In spite of its unparalleled opportunities, the crypto industry has been ridden with a number of long-standing challenges.
Despite its ambiguous relationship with the traditional financial sphere as its competitor as well as a potential partner, an enormous growth in value and in a variety of assets has made it extremely attractive for investors. Statistics certainly attest to that fact that cryptocurrencies are not a fad that will blow over, but are here to stay. In 2017, crypto-based funding volume surpassed volumes via the more traditional avenues of IPOs and private equity. At the same time, with a current market capitalization exceeding $200 billion and continuing to grow exponentially, in August 2017 red-hot demand for bitcoin exposure drove prices for the bitcoin-linked Grayscale fund to a level 110% over the price of the underlying bitcoin assets.
Given this background, demand for securitized crypto assets and crypto derivatives in the next five years is expected to continue to skyrocket. Investors wishing to acquire crypto assets or exposure to the cryptocurrency growth have essentially two options to do this: either they can buy ‘raw’ crypto via a crypto exchange, or they can buy a proxy via the traditional financial markets. While both avenues are open to individual investors, for multiple reasons the former is more or less closed to most institutional investors such as pension funds. Some of the principal issues include a lack of titled rights usable by institutional investors, the lack of a legal framework to enable judicial recovery in case of disputes, and of course the substantial risk of theft due to security breaches. Crypto assets cannot be audited at least by the Big Four accounting firms, and cannot be used as collateral within the standard commercial bank framework.Currently, most trading of cryptocurrencies is done via OTC or crypto exchange channels, all of which carry significant settlement and clearing risks. Furthermore, Blockchain transactions are final and irrevocable regardless of the legal contract states, and crypto is not governed by any sovereign. While this may be desirable for some individual investors, it is a red flag for financial institutions.

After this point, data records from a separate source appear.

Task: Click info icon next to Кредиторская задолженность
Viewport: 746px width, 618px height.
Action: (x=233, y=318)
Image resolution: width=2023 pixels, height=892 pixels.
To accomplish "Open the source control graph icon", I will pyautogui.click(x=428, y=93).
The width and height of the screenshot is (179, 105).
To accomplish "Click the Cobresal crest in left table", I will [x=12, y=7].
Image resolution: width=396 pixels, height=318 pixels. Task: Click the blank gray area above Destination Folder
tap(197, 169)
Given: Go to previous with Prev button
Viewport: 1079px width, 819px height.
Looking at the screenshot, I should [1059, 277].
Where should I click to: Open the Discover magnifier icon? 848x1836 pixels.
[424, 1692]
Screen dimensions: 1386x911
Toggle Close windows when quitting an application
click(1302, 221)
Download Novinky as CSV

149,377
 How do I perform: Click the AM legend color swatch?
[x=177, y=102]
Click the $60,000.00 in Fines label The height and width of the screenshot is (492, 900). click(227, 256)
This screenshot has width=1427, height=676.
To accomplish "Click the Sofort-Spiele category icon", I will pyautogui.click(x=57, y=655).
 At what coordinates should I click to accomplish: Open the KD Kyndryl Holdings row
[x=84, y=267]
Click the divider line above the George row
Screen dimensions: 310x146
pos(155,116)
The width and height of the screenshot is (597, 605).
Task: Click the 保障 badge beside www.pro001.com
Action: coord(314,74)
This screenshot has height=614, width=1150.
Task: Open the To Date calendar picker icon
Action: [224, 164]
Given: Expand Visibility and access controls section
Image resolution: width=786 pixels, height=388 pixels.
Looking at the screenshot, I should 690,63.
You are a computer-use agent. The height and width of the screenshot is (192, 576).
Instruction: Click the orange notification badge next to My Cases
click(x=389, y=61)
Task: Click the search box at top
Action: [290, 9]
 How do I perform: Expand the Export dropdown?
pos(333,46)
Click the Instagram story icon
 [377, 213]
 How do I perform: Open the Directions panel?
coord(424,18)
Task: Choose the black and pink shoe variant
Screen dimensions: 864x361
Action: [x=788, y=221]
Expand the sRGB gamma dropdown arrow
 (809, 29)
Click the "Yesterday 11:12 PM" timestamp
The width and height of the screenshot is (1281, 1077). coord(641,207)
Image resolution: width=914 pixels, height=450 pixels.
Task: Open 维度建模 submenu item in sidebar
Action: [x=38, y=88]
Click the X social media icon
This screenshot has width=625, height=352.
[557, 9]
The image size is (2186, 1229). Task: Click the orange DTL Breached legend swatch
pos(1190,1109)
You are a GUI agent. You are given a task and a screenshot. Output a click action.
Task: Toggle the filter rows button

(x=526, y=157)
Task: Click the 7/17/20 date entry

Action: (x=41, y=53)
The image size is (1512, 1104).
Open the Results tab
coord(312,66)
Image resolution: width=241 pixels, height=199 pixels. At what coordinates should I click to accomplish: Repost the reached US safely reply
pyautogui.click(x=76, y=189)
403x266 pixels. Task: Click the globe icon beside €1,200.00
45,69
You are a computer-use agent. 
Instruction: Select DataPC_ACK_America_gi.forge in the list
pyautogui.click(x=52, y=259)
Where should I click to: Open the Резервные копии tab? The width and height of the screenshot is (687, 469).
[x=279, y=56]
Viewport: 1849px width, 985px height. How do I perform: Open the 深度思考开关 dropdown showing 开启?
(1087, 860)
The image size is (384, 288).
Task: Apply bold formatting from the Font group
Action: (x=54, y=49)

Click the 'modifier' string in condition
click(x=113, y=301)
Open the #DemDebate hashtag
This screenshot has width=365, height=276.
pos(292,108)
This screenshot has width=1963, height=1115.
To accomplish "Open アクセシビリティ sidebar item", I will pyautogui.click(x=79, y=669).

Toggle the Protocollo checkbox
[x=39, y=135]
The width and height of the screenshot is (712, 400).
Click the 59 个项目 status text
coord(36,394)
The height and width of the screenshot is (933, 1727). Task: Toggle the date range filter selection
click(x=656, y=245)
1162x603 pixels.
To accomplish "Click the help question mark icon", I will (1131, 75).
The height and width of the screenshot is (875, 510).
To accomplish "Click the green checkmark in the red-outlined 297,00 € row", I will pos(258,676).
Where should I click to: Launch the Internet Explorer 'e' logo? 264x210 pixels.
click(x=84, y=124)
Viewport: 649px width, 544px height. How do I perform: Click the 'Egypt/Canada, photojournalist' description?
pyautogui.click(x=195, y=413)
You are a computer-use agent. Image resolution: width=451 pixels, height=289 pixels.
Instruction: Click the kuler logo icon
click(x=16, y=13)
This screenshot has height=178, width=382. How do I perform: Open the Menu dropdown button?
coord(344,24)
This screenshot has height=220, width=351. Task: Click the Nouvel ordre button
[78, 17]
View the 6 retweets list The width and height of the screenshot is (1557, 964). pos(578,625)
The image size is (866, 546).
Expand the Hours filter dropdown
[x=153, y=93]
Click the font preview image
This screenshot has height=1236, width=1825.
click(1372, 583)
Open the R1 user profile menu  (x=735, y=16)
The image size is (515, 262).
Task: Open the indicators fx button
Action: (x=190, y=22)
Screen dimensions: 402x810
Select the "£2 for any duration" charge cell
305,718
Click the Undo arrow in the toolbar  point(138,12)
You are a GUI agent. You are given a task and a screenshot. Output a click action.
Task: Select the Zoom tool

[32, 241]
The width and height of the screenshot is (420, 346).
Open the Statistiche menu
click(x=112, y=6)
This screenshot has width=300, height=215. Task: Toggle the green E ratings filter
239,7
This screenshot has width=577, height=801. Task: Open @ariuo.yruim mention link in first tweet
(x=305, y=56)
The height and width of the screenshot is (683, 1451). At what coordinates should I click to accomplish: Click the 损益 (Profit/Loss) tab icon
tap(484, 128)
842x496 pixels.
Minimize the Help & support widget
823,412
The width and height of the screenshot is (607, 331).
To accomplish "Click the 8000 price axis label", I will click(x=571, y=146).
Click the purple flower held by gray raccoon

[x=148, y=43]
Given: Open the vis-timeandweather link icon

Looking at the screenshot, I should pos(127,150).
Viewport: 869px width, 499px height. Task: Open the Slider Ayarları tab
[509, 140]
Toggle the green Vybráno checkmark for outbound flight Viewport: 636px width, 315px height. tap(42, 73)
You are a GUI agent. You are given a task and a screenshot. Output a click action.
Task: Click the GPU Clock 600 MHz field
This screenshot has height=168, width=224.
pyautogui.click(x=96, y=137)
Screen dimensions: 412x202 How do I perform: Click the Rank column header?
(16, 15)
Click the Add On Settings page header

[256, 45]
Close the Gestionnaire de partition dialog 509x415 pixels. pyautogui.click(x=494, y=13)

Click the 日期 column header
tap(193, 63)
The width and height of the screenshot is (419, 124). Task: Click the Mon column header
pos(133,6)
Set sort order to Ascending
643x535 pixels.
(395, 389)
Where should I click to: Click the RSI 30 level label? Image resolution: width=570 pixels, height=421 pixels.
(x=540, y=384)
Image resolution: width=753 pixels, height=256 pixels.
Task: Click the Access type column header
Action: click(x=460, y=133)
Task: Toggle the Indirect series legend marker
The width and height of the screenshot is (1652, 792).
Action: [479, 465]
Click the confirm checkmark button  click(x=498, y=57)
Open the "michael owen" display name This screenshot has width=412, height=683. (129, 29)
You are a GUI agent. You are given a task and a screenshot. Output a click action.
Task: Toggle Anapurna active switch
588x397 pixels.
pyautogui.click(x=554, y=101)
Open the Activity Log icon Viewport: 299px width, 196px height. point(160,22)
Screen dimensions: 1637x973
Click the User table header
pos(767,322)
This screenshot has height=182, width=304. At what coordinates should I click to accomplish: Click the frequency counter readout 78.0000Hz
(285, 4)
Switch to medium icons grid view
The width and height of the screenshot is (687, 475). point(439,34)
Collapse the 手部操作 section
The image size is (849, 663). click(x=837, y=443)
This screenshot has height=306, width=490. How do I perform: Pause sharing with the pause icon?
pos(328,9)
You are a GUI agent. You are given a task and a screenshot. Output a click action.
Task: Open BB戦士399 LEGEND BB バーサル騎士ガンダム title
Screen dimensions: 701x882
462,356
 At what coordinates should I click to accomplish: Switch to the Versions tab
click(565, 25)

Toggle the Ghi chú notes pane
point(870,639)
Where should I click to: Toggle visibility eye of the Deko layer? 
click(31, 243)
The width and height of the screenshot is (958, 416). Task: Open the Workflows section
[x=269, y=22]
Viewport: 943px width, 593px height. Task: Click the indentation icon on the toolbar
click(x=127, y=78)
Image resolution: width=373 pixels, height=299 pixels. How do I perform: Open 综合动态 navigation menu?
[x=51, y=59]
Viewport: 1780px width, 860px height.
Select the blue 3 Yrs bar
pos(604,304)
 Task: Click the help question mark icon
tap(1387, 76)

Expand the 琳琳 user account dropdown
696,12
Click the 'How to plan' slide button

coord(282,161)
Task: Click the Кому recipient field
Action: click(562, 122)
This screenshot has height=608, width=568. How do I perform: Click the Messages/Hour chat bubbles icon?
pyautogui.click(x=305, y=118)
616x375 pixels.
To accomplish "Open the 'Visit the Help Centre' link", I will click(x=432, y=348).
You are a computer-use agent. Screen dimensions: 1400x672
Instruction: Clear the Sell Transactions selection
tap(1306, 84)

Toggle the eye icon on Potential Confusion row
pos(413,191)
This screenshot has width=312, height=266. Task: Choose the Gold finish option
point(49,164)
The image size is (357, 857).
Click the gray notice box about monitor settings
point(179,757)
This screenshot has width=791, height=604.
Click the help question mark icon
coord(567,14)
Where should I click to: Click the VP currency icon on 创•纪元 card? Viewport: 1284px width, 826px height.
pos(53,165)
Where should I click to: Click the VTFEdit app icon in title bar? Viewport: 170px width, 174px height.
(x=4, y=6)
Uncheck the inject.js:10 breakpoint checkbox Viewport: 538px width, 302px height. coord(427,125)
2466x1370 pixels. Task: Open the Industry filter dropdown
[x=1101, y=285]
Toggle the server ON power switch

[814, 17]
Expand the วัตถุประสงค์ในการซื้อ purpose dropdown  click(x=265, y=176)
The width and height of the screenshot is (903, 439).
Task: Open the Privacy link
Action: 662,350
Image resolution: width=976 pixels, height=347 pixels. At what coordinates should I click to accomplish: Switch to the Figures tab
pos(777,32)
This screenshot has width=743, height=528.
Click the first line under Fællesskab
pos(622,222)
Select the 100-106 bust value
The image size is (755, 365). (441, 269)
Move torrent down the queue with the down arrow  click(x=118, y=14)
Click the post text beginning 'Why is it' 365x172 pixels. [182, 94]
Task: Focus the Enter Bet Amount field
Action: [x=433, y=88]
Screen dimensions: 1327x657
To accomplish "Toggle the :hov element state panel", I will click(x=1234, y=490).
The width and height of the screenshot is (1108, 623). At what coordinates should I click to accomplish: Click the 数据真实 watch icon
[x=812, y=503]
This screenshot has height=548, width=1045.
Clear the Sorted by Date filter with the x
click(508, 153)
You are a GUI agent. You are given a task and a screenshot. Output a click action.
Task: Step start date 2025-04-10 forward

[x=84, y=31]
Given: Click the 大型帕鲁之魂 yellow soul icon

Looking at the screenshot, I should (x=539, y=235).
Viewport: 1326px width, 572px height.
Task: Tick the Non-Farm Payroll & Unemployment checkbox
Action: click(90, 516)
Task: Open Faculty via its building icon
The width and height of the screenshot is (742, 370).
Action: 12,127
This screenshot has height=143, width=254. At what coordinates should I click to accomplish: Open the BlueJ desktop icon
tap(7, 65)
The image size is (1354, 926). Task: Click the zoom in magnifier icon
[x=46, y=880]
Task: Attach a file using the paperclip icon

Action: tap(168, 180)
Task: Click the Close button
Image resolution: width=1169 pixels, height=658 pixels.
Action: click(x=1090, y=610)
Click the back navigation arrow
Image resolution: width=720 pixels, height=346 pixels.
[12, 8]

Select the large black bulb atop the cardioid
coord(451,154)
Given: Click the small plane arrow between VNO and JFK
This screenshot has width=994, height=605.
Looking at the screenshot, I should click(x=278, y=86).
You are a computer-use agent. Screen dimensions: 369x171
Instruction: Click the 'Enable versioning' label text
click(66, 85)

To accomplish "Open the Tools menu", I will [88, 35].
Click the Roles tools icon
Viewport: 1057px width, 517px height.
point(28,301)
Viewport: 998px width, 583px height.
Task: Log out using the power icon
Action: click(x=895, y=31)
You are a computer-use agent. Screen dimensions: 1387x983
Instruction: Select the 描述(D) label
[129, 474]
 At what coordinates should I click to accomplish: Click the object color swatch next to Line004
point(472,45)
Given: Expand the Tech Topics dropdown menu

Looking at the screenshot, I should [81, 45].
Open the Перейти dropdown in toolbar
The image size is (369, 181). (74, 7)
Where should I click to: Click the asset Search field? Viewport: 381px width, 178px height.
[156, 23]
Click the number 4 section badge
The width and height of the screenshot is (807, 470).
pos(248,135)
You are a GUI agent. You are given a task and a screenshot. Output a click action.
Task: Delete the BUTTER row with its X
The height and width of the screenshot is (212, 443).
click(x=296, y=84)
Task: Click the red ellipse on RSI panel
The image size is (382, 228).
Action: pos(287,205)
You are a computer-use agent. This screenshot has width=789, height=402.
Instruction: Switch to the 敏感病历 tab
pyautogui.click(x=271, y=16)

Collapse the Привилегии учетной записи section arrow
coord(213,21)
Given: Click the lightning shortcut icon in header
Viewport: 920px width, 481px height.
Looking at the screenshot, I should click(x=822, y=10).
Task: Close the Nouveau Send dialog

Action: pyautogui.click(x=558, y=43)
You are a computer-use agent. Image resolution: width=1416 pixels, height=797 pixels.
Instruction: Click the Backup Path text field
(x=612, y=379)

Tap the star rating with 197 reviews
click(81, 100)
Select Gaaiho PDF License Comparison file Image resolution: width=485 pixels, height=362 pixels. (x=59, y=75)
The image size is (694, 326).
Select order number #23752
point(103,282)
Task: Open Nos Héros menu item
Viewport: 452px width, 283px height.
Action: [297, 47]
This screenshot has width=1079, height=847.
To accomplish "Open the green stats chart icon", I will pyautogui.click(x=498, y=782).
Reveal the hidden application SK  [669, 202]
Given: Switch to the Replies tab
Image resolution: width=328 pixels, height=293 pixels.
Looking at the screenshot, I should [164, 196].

And while traditional financial markets do offer a few limited avenues, the supply is extremely limited, both in terms of quantity and variety. As a result, thus far it has been difficult for institutional investors to take advantage of this growth. So for example, while investors may purchase Grayscale fund shares, due to substantial premiums charged, the prices of these shares do not always move in tandem with those of the underlying assets. Premiums aside, this makes it an unreliable vehicle for investment. At the same time, there is virtually no way to gain exposure to other leading cryptocurrencies such as Bitcoin Cash or Ethereum.
Moreover, the products currently available on the market have major disadvantages. They expose investors to the credit risk of the issuer because they only provide indirect exposure to underlying assets. This exposes investors to valuation and liquidity risks if the fund owner should go bankrupt. These numerous barriers currently prevent the legacy investors from capitalizing on the emerging opportunities in the industry. Evgeny Xata, CEO of Luxembourg-based CyberTrust, suggests that a flexible supply of securitized crypto notes could solve some of these problems and that making securitized crypto more accessible will also provide the basis for derivative products such as 3x long BTC. A number of financial services companies and fund managers are working on such solutions, but of course, the process is not easy. CyberTrust plans to launch its Global Crypto Notes early in 2018.